Passaggio a livello chiuso, quartiere sotto sequestro

Da due anni i residenti della zona di via Baracca sono isolati dal resto della città Per raggiungere gli altri rioni sono costretti a un percorso lunghissimo

ORISTANO. Dopo due anni dalla chiusura del passaggio a livello, nulla è cambiato per i residenti e gli esercenti di via Baracca, estrema periferia orientale, oltre i binari della ferrovia: la zona è al centro di numerosi interventi di riqualificazione urbanistica, ma chi abita o gestisce un’attività nella via dedicata al principale asso dell’aeronautica militare italiana durante la Prima guerra mondiale si trova, da dicembre del 2019, isolato dal resto della città.

Proprio in quel mese arrivò la chiusura del passaggio a livello che metteva in comunicazione via Baracca con via Lepanto, via Sassari e via Meucci. «Era un percorso molto trafficato – racconta il signor Mattia, che gestisce un ristorante e un campo da calcetto proprio a ridosso del passaggio a livello –. Passavano tanti camionisti, che con il mezzo non riuscivano a transitare nel sottopasso di via Marconi, e tanti automobilisti. La strada era sempre piena di macchine parcheggiate».

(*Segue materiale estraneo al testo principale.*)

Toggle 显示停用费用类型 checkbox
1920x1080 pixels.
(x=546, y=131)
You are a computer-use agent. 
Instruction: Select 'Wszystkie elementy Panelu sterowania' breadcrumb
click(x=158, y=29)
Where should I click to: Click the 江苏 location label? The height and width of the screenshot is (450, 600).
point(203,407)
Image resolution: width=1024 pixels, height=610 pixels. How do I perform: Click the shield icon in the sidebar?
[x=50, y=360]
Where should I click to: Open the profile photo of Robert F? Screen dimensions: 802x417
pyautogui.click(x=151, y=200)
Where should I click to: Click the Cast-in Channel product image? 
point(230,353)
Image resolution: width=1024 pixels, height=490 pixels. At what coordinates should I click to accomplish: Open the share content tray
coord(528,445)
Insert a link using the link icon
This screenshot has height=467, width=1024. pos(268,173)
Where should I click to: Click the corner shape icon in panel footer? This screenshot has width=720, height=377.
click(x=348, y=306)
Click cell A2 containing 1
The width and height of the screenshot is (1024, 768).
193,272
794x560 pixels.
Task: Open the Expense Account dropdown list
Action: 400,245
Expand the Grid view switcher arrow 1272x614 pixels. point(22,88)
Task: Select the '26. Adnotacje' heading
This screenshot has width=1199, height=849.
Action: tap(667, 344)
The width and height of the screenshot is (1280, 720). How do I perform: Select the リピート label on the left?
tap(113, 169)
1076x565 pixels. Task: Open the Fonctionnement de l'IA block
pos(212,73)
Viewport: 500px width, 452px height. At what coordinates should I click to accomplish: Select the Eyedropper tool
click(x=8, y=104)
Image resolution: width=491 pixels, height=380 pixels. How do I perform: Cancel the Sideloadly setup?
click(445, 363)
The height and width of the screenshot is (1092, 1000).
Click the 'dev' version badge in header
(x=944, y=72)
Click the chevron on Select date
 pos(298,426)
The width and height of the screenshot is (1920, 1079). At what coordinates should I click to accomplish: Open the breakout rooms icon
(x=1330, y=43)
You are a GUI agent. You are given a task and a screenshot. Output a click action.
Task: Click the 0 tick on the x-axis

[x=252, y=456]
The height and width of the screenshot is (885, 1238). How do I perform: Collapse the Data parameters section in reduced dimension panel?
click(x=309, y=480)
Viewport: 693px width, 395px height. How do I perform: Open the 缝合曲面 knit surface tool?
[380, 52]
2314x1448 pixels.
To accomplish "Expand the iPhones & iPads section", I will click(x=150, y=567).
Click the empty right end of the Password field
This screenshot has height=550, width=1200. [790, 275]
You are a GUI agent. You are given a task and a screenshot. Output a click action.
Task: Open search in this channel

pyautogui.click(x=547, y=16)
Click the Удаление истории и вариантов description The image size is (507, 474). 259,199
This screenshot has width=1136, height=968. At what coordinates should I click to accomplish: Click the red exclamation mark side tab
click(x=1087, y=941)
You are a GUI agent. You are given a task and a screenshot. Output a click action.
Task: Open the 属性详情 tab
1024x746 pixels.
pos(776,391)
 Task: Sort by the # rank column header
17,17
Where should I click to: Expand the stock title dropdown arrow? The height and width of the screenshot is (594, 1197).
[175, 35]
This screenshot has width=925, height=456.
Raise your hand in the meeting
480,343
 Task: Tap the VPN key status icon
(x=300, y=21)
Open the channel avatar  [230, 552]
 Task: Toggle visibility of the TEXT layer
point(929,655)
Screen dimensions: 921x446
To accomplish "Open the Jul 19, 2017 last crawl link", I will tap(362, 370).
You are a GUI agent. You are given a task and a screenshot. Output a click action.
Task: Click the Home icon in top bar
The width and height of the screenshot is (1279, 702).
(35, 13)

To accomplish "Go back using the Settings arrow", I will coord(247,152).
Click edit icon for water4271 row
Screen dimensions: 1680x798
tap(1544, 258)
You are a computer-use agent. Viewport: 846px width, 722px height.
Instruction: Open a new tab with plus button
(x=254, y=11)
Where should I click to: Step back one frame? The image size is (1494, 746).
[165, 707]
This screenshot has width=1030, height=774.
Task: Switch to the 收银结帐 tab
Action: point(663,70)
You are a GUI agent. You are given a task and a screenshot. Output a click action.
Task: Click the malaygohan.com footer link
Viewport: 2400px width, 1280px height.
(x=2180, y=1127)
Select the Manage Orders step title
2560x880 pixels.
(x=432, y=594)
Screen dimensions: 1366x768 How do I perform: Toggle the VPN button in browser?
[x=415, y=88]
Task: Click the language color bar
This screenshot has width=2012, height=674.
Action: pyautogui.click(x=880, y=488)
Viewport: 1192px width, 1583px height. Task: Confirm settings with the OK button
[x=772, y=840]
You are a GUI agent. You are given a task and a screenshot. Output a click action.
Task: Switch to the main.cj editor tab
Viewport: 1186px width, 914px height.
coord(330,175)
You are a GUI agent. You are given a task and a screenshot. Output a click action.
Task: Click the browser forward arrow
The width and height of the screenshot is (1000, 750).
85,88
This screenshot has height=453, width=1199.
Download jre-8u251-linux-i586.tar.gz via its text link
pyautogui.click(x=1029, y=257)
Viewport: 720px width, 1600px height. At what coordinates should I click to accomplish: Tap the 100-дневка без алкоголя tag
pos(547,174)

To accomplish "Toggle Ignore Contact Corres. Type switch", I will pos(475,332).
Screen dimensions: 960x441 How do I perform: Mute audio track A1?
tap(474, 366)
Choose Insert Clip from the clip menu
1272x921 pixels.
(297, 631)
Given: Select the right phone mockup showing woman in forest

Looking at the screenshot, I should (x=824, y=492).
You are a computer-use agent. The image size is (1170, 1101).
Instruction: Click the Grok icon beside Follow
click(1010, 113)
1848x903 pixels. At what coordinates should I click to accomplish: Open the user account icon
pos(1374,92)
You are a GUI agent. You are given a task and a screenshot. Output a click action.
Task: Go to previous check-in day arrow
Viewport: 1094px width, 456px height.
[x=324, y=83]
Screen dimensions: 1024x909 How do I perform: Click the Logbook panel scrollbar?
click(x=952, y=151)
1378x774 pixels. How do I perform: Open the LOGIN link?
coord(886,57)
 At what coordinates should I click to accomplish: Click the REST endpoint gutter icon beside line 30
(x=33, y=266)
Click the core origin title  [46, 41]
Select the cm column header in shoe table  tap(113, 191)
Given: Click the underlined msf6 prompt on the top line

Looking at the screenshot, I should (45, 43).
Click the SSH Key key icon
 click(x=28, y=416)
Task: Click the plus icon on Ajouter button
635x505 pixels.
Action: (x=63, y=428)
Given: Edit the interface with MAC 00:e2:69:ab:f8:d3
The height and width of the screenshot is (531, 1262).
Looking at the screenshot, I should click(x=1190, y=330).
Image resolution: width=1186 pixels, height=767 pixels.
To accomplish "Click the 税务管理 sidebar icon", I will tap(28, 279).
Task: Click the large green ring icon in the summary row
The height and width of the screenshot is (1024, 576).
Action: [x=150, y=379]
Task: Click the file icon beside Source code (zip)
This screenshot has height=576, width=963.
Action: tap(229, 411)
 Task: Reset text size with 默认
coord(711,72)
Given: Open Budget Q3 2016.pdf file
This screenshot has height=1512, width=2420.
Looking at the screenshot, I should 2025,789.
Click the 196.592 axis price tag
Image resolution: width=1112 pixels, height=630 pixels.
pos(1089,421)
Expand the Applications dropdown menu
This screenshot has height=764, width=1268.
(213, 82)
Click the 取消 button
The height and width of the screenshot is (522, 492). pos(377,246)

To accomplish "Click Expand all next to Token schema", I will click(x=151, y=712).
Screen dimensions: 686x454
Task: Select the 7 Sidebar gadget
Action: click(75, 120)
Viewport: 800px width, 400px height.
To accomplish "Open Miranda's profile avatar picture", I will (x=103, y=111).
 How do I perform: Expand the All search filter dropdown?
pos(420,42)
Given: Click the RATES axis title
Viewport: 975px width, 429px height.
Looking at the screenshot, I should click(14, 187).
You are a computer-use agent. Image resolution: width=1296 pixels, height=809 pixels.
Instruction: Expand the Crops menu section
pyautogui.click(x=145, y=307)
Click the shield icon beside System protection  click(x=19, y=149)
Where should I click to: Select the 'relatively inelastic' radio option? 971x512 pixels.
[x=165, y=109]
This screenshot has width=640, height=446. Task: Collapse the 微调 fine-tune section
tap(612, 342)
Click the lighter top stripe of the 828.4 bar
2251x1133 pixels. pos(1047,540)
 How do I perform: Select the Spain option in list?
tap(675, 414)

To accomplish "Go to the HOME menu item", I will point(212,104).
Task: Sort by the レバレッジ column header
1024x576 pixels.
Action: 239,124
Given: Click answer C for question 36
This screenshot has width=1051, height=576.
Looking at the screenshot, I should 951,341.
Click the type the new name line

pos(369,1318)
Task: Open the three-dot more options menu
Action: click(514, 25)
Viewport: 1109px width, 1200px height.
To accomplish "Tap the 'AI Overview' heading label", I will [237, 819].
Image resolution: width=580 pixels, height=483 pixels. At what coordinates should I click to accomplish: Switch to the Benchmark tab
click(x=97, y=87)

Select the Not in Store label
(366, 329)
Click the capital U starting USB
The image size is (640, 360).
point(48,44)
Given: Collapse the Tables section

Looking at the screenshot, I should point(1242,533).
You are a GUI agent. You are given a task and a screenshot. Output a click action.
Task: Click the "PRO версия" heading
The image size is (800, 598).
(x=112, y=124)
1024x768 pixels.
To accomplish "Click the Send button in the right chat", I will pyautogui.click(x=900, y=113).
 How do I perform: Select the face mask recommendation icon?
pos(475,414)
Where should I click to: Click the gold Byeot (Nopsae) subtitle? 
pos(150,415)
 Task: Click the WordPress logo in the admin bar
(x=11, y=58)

Ora, invece, sono poche, quelle degli aficionados. «Ormai vengono solo loro, e stanno diminuendo» confermano al bar che un tempo ospitava il Dopolavoro Ferroviario, accanto al ristorante. Il paradosso, è che il complesso dell’ex dopolavoro, ormai non si può più raggiungere nemmeno dalla stazione: il marciapiede che collegava, lungo i binari, piazza Ungheria con via Baracca è stato chiuso insieme al passaggio a livello: «Se qualcuno doveva aspettare in stazione, poteva venire comodamente al ristorante per mangiare un boccone – racconta ancora il ristoratore Mattia –. Ora deve fare un giro lunghissimo per tutta via Sassari, via Meucci, il sottopasso di via Marconi, via Marroccu e infine arrivare qui».

Il sottopasso è un altro dei punti spinosi. Quello esistente è vecchio e costeggiato da un marciapiede stretto e disastrato. Il risultato è che le persone con mobilità ridotta che abitano dall’altra parte della ferrovia, difficilmente possono raggiungere il centro abitato autonomamente. Una possibile soluzione potrebbe arrivare dal nuovo sottopasso, in corso di realizzazione da parte di Rete Ferroviaria Italiana. I lavori sono a buon punto, ma da un mese vanno a rilento e l’apertura non sembra vicina.

Il sottopasso non risolverebbe il problema della distanza, ma il Comune, a questo proposito, sta lavorando al progetto di una stradina pedonale che costeggi la recinzione ferroviaria a partire da via Marconi sino a via Baracca e ridurrebbe di parecchio la distanza. «Sarebbe sicuramente meglio di così – commenta il titolare del ristorante –. Stiamo cercando di andare avanti e penso ce la faremo, ma per la chiusura del passaggio a livello e per la pandemia qualche mese dopo, sono stati anni difficilissimi».